__Work item__
Across the records below, report how many lines include the word "agent", stating the number alone.

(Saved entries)
━━━

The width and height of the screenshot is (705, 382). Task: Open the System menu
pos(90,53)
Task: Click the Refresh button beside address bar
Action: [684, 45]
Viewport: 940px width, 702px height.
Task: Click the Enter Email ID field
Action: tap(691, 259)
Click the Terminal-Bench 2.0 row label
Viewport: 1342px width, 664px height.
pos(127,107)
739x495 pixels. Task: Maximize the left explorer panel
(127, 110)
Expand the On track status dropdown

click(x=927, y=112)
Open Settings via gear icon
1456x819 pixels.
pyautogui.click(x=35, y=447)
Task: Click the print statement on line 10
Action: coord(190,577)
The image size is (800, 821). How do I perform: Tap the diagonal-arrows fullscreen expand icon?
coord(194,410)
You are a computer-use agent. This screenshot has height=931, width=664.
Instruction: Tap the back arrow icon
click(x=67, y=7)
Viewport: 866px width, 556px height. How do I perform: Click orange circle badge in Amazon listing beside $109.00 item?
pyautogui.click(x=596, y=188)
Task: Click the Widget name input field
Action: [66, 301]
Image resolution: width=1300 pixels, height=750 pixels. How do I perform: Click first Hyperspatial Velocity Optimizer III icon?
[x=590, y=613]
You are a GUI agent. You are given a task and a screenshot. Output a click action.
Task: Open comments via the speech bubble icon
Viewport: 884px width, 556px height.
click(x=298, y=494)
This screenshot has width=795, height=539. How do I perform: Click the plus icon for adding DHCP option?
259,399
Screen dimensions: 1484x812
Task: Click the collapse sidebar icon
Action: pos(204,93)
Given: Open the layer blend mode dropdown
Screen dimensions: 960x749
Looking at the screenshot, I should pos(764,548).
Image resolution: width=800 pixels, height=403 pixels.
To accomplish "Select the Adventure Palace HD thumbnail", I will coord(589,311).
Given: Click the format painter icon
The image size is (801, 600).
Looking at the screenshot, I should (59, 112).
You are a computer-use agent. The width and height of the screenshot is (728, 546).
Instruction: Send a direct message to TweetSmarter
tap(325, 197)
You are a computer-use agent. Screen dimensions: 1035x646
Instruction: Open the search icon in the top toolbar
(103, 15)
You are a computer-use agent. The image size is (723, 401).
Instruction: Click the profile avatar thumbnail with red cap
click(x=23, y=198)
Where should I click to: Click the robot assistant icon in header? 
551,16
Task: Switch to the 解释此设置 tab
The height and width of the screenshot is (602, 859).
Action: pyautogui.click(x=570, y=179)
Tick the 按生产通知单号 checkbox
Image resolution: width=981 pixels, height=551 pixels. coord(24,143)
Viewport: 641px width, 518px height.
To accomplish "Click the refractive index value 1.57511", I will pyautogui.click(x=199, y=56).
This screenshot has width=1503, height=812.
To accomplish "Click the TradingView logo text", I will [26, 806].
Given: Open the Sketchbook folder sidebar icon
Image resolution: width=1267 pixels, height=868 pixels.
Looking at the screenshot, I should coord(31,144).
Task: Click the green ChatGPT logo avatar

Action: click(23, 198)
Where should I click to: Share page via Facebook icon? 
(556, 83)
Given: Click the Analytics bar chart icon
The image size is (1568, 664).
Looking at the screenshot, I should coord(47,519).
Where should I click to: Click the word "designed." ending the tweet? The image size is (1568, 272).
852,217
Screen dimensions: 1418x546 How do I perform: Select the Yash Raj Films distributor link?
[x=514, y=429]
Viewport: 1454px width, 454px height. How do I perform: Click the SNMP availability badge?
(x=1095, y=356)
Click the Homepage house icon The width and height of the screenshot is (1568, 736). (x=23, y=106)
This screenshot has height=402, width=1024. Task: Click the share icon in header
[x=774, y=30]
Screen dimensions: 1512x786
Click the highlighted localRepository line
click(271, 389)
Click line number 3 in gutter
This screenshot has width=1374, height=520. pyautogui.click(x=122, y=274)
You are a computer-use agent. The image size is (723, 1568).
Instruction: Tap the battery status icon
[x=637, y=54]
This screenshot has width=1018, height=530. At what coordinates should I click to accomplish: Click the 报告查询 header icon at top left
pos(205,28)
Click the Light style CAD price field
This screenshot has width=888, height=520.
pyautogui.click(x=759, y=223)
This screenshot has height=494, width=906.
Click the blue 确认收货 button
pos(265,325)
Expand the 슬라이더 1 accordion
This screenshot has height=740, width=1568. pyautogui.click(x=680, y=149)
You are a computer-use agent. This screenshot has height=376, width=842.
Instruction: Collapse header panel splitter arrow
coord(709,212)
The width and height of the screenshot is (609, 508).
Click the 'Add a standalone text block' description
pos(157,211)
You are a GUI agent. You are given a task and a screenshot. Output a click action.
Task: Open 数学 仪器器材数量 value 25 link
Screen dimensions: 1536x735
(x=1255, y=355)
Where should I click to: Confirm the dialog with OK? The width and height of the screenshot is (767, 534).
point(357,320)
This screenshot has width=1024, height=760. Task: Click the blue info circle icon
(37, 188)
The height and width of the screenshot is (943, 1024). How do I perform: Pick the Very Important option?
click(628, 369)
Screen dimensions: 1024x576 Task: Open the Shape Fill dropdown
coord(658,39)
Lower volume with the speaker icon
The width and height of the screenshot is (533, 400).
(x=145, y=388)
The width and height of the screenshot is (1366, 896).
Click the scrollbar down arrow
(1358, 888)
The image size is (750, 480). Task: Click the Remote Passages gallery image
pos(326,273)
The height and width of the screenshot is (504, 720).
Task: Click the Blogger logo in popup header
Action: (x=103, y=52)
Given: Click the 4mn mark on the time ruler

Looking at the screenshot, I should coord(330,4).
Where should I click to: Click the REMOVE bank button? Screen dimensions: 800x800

━━━

__Response__
8